▸ DIRECTIONS FOR THIS TASK
Begin at the line below that has "Given: Open the Test menu" and stop after the line that has "Task: Select the checkbox". Please restate only those lines, word for word.

++++++++++++++++++++

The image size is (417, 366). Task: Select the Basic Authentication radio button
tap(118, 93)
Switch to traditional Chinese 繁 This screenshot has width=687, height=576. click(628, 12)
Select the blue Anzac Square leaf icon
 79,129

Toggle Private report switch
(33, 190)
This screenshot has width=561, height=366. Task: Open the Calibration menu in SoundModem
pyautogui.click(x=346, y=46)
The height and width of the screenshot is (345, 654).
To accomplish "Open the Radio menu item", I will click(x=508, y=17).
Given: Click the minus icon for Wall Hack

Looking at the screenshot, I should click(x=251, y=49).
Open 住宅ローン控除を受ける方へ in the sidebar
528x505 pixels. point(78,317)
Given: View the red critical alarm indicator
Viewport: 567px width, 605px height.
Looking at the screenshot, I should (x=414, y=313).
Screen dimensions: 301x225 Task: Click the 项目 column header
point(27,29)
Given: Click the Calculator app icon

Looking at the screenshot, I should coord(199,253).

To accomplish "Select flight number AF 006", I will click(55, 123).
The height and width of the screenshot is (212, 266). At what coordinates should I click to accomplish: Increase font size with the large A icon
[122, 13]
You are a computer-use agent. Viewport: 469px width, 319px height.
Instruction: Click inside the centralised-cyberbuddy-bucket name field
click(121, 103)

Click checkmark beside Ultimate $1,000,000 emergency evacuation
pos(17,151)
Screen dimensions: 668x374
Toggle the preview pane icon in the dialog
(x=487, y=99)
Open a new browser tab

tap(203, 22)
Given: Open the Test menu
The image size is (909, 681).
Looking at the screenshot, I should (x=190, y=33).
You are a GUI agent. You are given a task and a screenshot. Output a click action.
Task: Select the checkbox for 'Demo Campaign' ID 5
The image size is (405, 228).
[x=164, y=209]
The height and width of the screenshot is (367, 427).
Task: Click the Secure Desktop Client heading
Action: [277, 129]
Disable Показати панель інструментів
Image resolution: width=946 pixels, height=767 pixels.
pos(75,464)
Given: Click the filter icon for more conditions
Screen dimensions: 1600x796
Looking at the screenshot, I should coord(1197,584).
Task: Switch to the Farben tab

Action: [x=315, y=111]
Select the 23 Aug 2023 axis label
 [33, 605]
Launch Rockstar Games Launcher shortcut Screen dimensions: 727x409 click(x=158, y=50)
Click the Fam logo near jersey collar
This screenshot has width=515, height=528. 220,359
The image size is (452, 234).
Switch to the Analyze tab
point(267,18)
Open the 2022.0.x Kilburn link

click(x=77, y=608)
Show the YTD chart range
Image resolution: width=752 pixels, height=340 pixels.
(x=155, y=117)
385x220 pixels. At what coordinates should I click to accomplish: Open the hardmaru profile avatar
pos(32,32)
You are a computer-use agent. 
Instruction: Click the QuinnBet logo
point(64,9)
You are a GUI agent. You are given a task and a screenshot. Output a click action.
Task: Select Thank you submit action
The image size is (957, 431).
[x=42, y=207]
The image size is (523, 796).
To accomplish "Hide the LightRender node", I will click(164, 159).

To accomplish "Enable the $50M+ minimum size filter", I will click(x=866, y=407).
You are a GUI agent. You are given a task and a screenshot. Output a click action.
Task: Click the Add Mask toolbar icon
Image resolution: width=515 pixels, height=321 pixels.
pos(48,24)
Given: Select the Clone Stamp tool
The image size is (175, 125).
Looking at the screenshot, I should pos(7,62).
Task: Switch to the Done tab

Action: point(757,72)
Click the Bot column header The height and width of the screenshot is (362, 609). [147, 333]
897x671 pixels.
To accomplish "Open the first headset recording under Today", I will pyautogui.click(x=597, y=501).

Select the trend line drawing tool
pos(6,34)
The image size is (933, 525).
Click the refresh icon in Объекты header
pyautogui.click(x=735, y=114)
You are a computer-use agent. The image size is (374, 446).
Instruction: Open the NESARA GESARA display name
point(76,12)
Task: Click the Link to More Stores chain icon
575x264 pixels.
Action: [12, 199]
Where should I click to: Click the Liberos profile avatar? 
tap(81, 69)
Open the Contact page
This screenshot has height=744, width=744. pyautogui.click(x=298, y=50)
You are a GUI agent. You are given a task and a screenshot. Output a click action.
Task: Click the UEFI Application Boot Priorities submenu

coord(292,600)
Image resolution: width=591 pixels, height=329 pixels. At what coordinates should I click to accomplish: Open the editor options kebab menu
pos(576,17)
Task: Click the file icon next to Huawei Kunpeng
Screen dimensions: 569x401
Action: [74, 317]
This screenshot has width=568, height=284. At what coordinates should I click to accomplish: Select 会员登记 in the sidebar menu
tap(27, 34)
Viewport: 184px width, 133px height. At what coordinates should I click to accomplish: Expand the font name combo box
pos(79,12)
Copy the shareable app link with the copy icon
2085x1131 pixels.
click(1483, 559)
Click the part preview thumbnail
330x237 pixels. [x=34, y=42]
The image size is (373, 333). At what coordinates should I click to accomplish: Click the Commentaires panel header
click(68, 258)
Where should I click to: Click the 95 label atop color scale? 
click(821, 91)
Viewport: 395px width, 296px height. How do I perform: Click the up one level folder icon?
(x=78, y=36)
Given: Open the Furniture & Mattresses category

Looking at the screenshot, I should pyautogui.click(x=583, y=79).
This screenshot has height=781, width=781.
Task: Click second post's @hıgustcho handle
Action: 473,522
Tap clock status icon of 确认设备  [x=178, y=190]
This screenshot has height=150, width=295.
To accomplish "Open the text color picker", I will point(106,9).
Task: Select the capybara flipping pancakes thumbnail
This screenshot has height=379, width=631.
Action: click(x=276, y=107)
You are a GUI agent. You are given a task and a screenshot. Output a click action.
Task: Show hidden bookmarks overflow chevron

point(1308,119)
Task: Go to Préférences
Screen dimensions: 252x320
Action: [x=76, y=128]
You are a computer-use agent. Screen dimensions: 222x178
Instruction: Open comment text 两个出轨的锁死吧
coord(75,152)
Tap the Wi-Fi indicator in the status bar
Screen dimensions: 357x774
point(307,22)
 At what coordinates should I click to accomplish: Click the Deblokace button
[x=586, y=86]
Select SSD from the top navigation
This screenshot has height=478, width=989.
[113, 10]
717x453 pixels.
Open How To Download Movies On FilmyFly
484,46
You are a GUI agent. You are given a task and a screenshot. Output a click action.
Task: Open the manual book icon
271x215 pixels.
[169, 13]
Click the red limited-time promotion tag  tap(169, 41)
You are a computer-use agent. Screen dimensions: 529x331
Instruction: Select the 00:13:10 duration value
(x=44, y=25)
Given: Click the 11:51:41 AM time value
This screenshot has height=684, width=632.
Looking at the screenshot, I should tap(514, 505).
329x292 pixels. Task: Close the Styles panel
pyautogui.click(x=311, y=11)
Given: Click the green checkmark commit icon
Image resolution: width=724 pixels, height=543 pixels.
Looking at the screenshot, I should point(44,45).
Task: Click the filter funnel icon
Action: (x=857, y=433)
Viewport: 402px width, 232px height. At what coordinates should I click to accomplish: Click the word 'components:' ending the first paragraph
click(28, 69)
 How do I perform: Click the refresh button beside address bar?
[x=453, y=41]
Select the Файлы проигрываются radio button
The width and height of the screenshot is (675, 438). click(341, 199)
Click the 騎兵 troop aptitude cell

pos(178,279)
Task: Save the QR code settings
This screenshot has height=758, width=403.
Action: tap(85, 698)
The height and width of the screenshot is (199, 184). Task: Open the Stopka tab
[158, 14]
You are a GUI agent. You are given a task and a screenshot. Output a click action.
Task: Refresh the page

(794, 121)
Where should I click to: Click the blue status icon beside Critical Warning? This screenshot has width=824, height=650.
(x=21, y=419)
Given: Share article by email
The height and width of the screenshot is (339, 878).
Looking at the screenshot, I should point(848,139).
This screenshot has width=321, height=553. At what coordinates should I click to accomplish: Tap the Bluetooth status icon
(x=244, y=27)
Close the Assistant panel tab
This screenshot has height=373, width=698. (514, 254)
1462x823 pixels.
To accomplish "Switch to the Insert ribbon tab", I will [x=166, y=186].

++++++++++++++++++++

▸ ANSWER TO THE EXERCISE
Given: Open the Test menu
The image size is (909, 681).
Looking at the screenshot, I should (x=190, y=33).
You are a GUI agent. You are given a task and a screenshot. Output a click action.
Task: Select the checkbox for 'Demo Campaign' ID 5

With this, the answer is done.